← Back to Design

11

Documentation for 11 from the Json remedy repository.

You’re absolutely right - this is like reverse engineering without the test suite that reveals the true edge cases. The Python codebase is battle-tested against real-world malformed JSON that we can’t see. Here’s a detailed investigation plan focusing on the sophisticated systems and hardcoded processes that need complete reverse engineering:

Investigation Plan: Reverse Engineering Python json_repair

Phase 1: Core Architecture Understanding

1.1 State Machine Analysis (json_parser.py)

What to investigate:

  • The ContextValues enum and how context transitions work
  • The relationship between context.current and parsing decisions
  • How missing_quotes flag affects parsing behavior throughout the entire pipeline

Hardcoded processes to reverse engineer:

# This is critical - the context switching logic
def parse_object(self):
    # How does it decide between treating something as a key vs value?
    # What are the exact conditions for context.set(ContextValues.OBJECT_KEY)?

Key questions:

  • When exactly does it switch from OBJECT_KEY to OBJECT_VALUE context?
  • How does the context stack interact with nested objects/arrays?
  • What triggers the missing_quotes = True state and how does it propagate?

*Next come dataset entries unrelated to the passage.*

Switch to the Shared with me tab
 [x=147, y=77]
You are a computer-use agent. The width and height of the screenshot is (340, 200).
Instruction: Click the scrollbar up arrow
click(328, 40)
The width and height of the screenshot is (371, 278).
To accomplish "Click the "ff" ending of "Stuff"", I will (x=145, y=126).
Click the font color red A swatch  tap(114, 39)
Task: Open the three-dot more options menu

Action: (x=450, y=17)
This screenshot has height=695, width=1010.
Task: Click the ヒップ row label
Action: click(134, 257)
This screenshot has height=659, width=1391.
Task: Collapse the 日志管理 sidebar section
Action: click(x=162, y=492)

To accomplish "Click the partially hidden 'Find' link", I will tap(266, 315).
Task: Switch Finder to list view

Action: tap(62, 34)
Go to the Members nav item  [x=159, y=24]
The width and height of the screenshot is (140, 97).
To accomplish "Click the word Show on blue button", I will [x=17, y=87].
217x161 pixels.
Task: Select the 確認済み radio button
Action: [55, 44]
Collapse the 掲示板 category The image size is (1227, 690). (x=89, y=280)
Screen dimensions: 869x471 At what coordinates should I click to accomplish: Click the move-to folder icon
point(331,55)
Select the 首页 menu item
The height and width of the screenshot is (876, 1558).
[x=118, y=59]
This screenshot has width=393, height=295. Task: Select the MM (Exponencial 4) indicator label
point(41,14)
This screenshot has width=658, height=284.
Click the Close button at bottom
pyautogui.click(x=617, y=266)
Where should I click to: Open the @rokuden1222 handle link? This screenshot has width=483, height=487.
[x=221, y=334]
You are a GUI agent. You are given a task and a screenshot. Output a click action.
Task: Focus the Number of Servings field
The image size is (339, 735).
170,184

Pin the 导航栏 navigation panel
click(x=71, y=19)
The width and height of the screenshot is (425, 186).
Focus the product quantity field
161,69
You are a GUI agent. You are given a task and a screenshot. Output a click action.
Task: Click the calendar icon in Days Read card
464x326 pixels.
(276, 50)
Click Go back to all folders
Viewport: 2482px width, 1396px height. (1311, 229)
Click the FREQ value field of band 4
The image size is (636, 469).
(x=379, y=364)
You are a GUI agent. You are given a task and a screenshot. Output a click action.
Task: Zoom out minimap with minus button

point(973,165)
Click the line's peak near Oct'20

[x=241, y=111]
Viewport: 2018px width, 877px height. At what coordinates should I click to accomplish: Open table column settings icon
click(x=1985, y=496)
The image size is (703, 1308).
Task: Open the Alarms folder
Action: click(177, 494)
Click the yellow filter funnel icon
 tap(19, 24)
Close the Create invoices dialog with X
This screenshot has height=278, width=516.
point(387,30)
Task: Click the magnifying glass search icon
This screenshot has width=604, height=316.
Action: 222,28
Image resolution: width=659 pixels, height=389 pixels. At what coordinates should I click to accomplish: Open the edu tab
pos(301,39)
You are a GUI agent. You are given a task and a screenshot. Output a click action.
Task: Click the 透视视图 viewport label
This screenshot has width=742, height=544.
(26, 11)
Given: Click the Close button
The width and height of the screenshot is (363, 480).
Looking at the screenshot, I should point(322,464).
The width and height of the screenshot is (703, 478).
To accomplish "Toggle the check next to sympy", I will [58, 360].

1.2 String Parsing State Machine (parse_string())

This is the most complex part - 200+ lines of nested conditionals

Critical hardcoded behaviors to map:

# Line ~400-600: The core string parsing logic
def parse_string(self) -> str | bool | None:
    missing_quotes = False
    doubled_quotes = False
    unmatched_delimiter = False
    # ... complex state tracking

Sophisticated systems to understand:

  1. Quote delimiter selection logic - how it chooses between ", ', ", "
  2. Missing quote detection - the heuristics for when to assume quotes are missing
  3. Doubled quote handling - when "" should become " vs when it’s intentional
  4. String termination conditions - the complex logic for when to end a string

Phase 2: Critical Heuristics Reverse Engineering

2.1 The “Unmatched Delimiter” Logic

Location: parse_string() around lines 450-500

What to reverse engineer:

# This is probably the most battle-tested part
unmatched_delimiter = not unmatched_delimiter
# When does this toggle? What does it mean?
# How does it affect subsequent parsing?

Investigation needed:

  • Map all conditions that flip unmatched_delimiter
  • Understand how it interacts with doubled_quotes state
  • Document the exact sequence of state changes

2.2 Missing Quote Detection Heuristics

The most sophisticated system - this handles malformed strings

Key patterns to extract:

# Around line 480-520: Complex lookahead logic
if self.context.current == ContextValues.OBJECT_KEY:
    # Check if this is followed by a colon
    i = self.skip_to_character(character=":", idx=1)
    # ... complex decision tree

Hardcoded processes:

  1. Colon detection for object keys - exact distance and whitespace handling
  2. Comma vs closing brace priority - which terminator takes precedence
  3. Nested quote handling - how it handles quotes within “strings”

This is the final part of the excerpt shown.